> **SELECTED EXCERPT**:
____________________
Recent footage of a Saudi Sheik claiming that rape can be prevented by burqas has gained widespread criticism and brought the spotlight back to Saudi Arabia’s human rights record. According to Al Arabiya news, Saudi Sheik Abdulla Daoud made the controversial statement during an interview on al-Majd TV. While Daoud actually made the statements during the middle of last year, the news did not reach the Western press until today when a video was released on Al Arabiya news’ English website.
In the conversation with al-Majd TV, Daoud referenced babies that were being molested across Saudi Arabia. Though he did not cite any particular molestation cases, he did say that it is an issue being felt across the nation. According to him, many cases could be prevented if more toddlers wore burqas.
Many top Islamic officers have been extremely critical of Daoud following his statements. A former judge at the Saudi Board of Grievances, Sheikh Mohammad al-Jjzlana, said that Daoud statement makes Sharia law and Islam in general look bad.
Critics of Daoud have been quick to point out that there is nothing within the Islamic religion that requires babies to wear burqas. They have also called for less victim blaming and stronger punishment for criminals. They believe that even implying that rape can be prevented by burqas is a step back for women’s rights.
____________________
> **GIVEN RECORDS**:
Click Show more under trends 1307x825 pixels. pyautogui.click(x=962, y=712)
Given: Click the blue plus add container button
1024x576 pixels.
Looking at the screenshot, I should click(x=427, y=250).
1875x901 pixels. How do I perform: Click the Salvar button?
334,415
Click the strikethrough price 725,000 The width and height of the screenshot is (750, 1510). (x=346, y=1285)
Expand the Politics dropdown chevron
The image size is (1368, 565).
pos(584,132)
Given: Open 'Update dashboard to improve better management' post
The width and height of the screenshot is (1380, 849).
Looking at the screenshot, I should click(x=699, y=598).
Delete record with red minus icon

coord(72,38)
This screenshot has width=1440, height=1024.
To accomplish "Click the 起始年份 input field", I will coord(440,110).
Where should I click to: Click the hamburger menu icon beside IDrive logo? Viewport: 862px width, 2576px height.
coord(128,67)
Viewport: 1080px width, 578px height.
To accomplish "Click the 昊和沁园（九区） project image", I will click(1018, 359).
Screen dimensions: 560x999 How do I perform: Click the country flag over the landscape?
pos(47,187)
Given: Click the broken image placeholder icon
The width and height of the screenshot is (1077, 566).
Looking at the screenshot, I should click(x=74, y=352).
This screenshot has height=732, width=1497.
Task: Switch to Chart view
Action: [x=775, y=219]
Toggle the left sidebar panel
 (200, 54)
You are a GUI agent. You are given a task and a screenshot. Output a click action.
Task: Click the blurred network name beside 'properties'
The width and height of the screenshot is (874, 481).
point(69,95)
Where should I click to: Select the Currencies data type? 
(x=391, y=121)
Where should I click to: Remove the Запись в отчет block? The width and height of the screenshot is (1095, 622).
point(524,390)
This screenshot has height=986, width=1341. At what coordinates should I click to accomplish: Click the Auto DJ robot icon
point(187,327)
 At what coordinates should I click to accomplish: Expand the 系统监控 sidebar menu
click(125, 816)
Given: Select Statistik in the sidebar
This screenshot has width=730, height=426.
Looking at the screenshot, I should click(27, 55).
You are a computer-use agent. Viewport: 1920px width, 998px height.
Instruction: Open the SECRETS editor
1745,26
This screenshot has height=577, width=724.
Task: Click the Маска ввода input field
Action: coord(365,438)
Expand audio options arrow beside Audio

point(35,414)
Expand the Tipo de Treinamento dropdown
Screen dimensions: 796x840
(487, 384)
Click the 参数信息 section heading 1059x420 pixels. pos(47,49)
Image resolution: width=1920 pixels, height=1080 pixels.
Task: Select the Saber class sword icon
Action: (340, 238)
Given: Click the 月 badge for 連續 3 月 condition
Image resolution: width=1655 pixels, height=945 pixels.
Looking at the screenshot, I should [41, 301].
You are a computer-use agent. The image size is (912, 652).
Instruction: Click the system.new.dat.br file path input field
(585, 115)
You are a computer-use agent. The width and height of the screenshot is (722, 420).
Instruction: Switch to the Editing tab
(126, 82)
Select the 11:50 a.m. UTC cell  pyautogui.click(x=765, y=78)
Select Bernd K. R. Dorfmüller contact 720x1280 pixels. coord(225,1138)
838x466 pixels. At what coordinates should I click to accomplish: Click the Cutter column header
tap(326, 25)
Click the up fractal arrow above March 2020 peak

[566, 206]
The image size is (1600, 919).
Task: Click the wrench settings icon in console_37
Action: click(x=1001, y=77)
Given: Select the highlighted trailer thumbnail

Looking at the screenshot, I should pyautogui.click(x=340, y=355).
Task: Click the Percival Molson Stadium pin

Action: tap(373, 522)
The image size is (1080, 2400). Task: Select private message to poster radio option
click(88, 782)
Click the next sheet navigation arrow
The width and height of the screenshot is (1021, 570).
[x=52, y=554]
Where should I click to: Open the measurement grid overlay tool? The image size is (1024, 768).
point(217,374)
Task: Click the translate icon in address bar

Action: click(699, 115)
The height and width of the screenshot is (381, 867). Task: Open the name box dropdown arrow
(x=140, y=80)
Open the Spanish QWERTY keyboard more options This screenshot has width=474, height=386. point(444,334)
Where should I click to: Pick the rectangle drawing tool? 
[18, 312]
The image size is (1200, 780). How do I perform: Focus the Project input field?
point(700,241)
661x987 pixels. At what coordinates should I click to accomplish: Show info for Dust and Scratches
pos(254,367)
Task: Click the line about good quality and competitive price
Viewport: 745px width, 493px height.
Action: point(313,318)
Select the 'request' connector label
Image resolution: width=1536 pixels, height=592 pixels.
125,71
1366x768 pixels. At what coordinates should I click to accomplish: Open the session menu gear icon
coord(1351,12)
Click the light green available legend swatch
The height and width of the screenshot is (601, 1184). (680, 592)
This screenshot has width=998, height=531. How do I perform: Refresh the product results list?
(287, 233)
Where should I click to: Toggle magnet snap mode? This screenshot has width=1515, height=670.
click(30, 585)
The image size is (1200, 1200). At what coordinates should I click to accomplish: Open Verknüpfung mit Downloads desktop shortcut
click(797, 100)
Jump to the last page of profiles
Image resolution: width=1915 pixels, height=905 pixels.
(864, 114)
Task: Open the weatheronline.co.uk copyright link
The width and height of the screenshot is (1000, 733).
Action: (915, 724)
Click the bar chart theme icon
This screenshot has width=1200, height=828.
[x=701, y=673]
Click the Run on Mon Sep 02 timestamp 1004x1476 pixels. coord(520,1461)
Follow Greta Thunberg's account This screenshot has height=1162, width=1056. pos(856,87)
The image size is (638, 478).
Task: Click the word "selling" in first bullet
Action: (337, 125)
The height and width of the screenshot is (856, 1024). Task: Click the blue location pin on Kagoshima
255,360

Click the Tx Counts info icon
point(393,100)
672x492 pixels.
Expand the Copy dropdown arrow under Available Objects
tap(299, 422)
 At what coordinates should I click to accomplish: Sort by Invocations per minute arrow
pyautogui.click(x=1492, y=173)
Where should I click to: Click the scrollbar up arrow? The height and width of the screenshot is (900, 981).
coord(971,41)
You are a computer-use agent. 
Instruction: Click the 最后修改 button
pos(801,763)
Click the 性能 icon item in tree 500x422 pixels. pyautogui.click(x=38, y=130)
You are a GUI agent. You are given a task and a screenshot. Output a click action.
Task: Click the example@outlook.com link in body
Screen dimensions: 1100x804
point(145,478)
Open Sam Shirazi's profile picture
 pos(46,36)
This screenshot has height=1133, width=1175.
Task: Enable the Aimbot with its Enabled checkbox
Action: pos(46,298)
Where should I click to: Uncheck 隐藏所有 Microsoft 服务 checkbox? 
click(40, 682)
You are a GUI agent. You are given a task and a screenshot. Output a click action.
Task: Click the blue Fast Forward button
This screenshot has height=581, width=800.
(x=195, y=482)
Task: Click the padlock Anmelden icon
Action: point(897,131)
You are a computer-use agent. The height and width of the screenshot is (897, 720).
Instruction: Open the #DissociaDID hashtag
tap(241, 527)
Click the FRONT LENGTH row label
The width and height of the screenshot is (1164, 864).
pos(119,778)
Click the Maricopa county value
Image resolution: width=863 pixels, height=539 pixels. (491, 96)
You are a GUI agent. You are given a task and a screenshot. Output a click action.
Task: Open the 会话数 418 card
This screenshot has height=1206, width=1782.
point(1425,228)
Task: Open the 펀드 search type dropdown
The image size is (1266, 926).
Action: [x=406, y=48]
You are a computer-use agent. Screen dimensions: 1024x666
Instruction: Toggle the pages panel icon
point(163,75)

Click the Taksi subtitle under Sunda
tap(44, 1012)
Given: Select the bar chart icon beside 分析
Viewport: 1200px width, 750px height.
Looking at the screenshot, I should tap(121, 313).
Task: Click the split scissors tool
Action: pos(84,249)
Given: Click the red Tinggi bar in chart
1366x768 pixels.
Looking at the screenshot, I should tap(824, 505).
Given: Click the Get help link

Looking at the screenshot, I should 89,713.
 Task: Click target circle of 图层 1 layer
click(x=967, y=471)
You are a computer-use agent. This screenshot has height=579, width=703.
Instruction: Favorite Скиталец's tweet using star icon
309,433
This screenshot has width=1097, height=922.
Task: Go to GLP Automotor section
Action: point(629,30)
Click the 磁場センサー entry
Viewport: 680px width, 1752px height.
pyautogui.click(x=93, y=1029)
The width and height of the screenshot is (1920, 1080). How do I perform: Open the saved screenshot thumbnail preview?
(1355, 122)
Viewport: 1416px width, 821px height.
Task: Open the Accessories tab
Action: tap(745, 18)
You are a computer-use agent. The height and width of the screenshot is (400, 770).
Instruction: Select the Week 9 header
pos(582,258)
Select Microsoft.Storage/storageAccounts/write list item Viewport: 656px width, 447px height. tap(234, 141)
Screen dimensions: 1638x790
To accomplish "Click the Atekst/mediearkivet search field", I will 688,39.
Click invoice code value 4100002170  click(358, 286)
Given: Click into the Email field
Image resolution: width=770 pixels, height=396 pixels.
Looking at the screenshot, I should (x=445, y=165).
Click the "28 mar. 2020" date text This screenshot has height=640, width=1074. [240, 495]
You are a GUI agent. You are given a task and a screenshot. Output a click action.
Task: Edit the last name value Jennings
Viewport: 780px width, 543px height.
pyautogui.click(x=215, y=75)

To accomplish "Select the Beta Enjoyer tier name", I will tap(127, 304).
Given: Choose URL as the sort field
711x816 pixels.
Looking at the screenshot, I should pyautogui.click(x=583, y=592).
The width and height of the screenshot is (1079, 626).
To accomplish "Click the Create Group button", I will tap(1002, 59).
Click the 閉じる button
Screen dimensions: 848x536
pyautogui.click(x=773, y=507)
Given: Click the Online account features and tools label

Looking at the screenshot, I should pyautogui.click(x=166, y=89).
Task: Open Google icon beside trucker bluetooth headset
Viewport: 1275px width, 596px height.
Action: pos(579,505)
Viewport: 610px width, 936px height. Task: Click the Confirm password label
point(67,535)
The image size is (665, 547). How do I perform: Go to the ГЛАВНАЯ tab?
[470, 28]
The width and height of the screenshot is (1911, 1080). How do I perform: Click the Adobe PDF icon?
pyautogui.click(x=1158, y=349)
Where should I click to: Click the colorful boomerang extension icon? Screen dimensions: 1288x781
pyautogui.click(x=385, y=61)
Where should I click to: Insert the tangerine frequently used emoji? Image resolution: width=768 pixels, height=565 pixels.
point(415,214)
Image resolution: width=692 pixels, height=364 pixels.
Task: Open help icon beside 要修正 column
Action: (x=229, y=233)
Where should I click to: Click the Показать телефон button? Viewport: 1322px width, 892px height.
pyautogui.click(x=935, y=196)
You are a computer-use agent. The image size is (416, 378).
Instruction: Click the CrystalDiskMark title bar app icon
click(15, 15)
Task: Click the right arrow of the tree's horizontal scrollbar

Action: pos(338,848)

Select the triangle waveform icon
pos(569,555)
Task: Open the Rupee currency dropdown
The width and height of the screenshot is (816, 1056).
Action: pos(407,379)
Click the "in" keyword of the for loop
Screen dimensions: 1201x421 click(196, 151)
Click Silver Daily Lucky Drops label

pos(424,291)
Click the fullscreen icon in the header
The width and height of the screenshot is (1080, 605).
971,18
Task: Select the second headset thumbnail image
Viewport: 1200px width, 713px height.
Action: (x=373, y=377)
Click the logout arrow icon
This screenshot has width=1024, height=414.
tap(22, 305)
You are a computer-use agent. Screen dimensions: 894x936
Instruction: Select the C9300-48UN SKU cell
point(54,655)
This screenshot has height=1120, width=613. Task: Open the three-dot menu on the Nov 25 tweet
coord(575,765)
____________________
> **STUDY QUESTIONS**:
1. In the article on the Saudi sheik's burqa remarks, on which television channel was Daoud interviewed when he made the statement?
2. Duplicate everything in the article on the Saudi sheik's burqa remarks from "Many top Islamic" down to "for women’s rights.".
The data that comes after the article comes from a separate source.

> **SOLUTIONS FOR EACH TASK**:
1. Al-Majd TV.

2.
Many top Islamic officers have been extremely critical of Daoud following his statements. A former judge at the Saudi Board of Grievances, Sheikh Mohammad al-Jjzlana, said that Daoud statement makes Sharia law and Islam in general look bad.
Critics of Daoud have been quick to point out that there is nothing within the Islamic religion that requires babies to wear burqas. They have also called for less victim blaming and stronger punishment for criminals. They believe that even implying that rape can be prevented by burqas is a step back for women’s rights.